Question

find the second derivative of the function.$$h(s)=s^{3}\left(s^{2}-2 s+1\right)$$

Answer

**step1** Analyzing the problem statement

The problem asks for the second derivative of the function $$h(s)=s^{3}\left(s^{2}-2 s+1\right)$$.

**step2** Evaluating mathematical concepts required

The concept of a "derivative," and specifically a "second derivative," is a core topic within the field of calculus. Calculating derivatives involves understanding limits, rates of change, and applying differentiation rules such as the power rule, product rule, and sum/difference rule to algebraic expressions. For instance, to find the derivative of $$s^n$$, one applies the power rule, which is $$ns^{n-1}$$. This process is fundamental to calculus.

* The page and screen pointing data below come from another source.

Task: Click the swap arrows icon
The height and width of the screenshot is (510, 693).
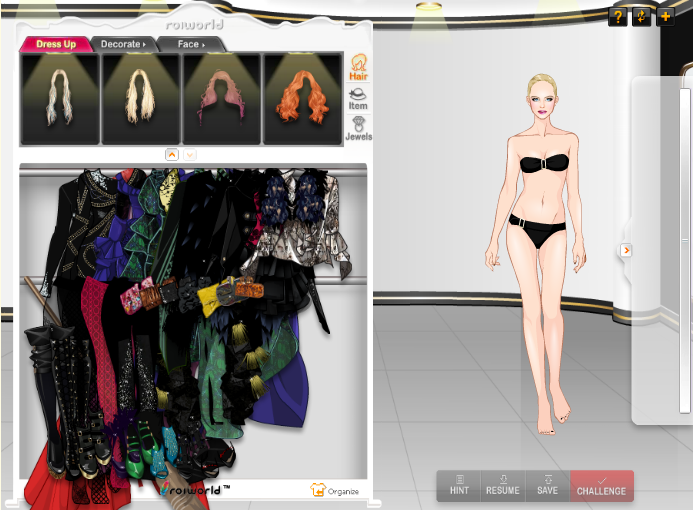Action: pos(642,16)
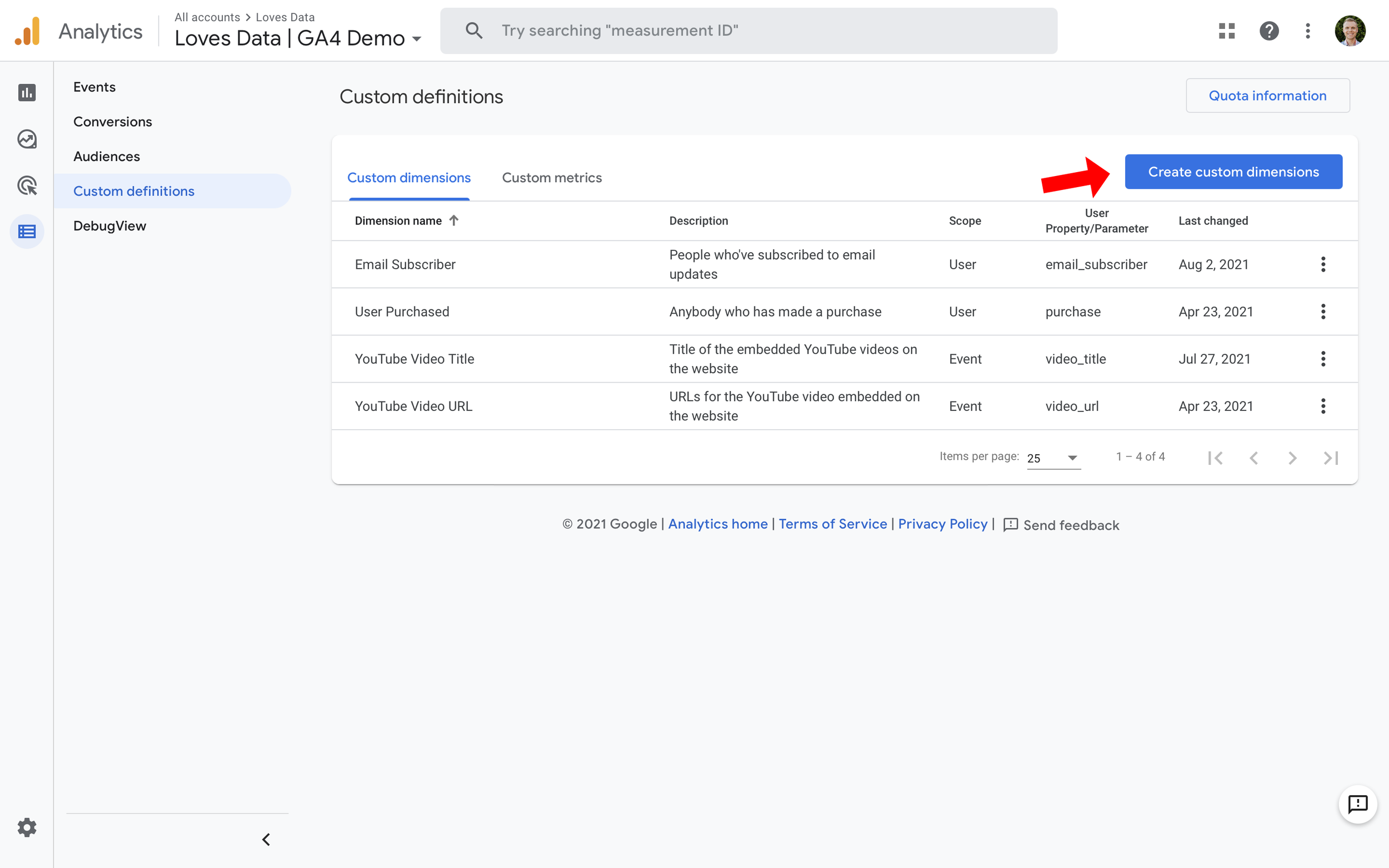
Task: Open the Reports section icon
Action: pyautogui.click(x=27, y=92)
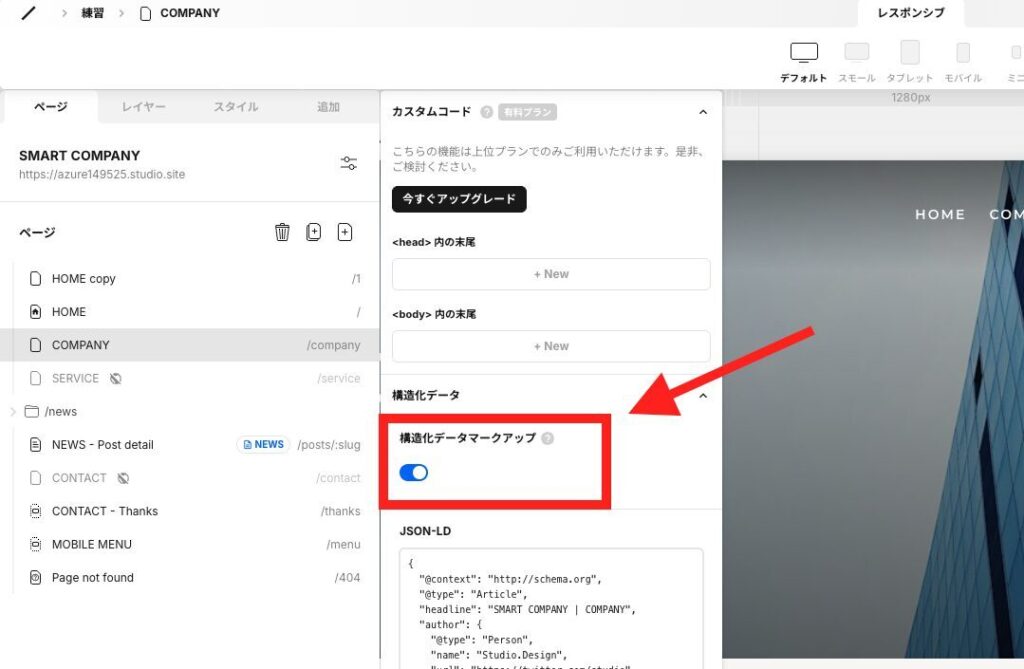This screenshot has height=669, width=1024.
Task: Click the pencil icon at top left
Action: pyautogui.click(x=28, y=14)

**step3** Comparing required concepts with allowed methods

The instructions for this task explicitly state: "Do not use methods beyond elementary school level (e.g., avoid using algebraic equations to solve problems)." and "You should follow Common Core standards from grade K to grade 5." Elementary school mathematics, as defined by Common Core standards for grades K-5, focuses on foundational arithmetic (addition, subtraction, multiplication, division), place value, basic geometry, and introductory fractions. It does not introduce concepts of functions, algebra beyond very simple equation solving (like missing addends), or calculus.

**step4** Conclusion regarding problem solvability under constraints

Since finding derivatives requires advanced mathematical concepts and methods that are exclusively taught in high school calculus or university-level mathematics, it is beyond the scope of elementary school mathematics (K-5 Common Core standards). Therefore, I cannot provide a step-by-step solution to this problem while strictly adhering to the specified constraint of using only elementary school-level mathematical techniques.